Since I started to work as a freelance web developer, I’ve sought work from other designers, developers and agencies, but that’s about to change as I move towards working with clients directly.
I’ve had a good run and worked with some very talented people, but ultimately I’m now realising the limitations of working “behind the curtain”, as a technician checking off tasks on someone else’s to-do list.
Professional versus technician
To understand my motivation, it’s important to understand the difference between a professional and a technician in the context of web development.
A professional web developer is one who helps their client achieve results by learning about their problem, understanding it, and solving it in the best way possible. If the request isn’t in the clients best interests, then the professional might say no, turn the work down, or offer an alternative solution.
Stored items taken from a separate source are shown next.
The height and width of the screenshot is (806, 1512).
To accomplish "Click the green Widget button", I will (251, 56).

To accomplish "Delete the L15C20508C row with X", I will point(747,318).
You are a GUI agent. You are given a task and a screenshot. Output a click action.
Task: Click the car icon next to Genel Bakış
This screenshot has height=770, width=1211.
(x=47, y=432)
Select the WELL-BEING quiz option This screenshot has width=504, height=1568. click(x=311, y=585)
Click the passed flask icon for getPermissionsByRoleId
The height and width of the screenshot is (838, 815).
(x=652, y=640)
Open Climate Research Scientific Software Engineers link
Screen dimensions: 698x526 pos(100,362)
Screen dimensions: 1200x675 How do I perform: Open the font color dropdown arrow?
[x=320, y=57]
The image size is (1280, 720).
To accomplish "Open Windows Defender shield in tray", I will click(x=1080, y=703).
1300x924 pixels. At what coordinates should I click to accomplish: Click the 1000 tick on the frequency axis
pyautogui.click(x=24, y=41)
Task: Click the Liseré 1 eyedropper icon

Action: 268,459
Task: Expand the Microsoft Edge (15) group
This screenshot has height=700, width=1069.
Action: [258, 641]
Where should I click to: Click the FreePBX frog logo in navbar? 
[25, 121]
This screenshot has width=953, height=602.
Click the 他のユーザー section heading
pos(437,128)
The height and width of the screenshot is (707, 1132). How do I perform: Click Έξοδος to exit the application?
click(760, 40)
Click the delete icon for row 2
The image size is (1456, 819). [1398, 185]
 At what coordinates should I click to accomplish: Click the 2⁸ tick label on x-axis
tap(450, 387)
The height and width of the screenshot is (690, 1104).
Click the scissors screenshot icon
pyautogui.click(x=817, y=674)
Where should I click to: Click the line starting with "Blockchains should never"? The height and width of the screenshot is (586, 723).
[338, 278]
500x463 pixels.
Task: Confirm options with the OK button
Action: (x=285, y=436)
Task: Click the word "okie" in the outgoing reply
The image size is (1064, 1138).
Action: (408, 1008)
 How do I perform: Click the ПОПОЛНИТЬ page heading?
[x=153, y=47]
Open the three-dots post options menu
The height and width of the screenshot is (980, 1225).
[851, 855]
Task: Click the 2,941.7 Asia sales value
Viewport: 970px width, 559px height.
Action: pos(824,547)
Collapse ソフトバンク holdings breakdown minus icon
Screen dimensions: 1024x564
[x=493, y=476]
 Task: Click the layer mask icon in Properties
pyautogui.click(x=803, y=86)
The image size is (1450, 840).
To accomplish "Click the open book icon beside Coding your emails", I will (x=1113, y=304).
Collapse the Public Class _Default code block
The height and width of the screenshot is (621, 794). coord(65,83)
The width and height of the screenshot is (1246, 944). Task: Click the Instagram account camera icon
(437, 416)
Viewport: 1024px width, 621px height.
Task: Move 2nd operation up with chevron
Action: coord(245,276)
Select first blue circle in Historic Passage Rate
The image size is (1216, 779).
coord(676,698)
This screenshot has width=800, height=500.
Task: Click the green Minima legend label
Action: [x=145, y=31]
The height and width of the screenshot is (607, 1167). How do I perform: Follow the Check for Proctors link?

A technician is someone who does a job. They do what they’re asked to, and make changes as instructed. They might solve problems, but only as a by-product of following instructions. They won’t turn down work or suggest alternatives, because the client’s best interests aren’t their responsibility.
A relationship with a professional is an investment, while a technician is a commodity.
And so you see, as a freelancer, subcontracting for other agencies and developers definitely puts me in the technician bracket, and means I’m viewed as an expense, a commodity.
It also puts me one step away from the client, and means I’m just carrying out tasks as instructed. The client doesn’t have the benefit of my experience and insight, and can’t offer alternative solutions to their problems.
Moving forward, I’m going to be placing much more focus on working with clients directly. Working in and around agencies has given me valuable insight into how to better structure my business, and some of the processes and infrastructure I should have in place.
My intention is to provide much more value to my clients, delivering solutions that fulfil their business goals, as well as being built to last.
As my business shifts, the content of this blog will shift. I want to focus a little less on coding, and a little more on business. I’ll be blogging about my transition from working as a subcontractor to working for clients directly, and all of the challenges I face while traversing this path.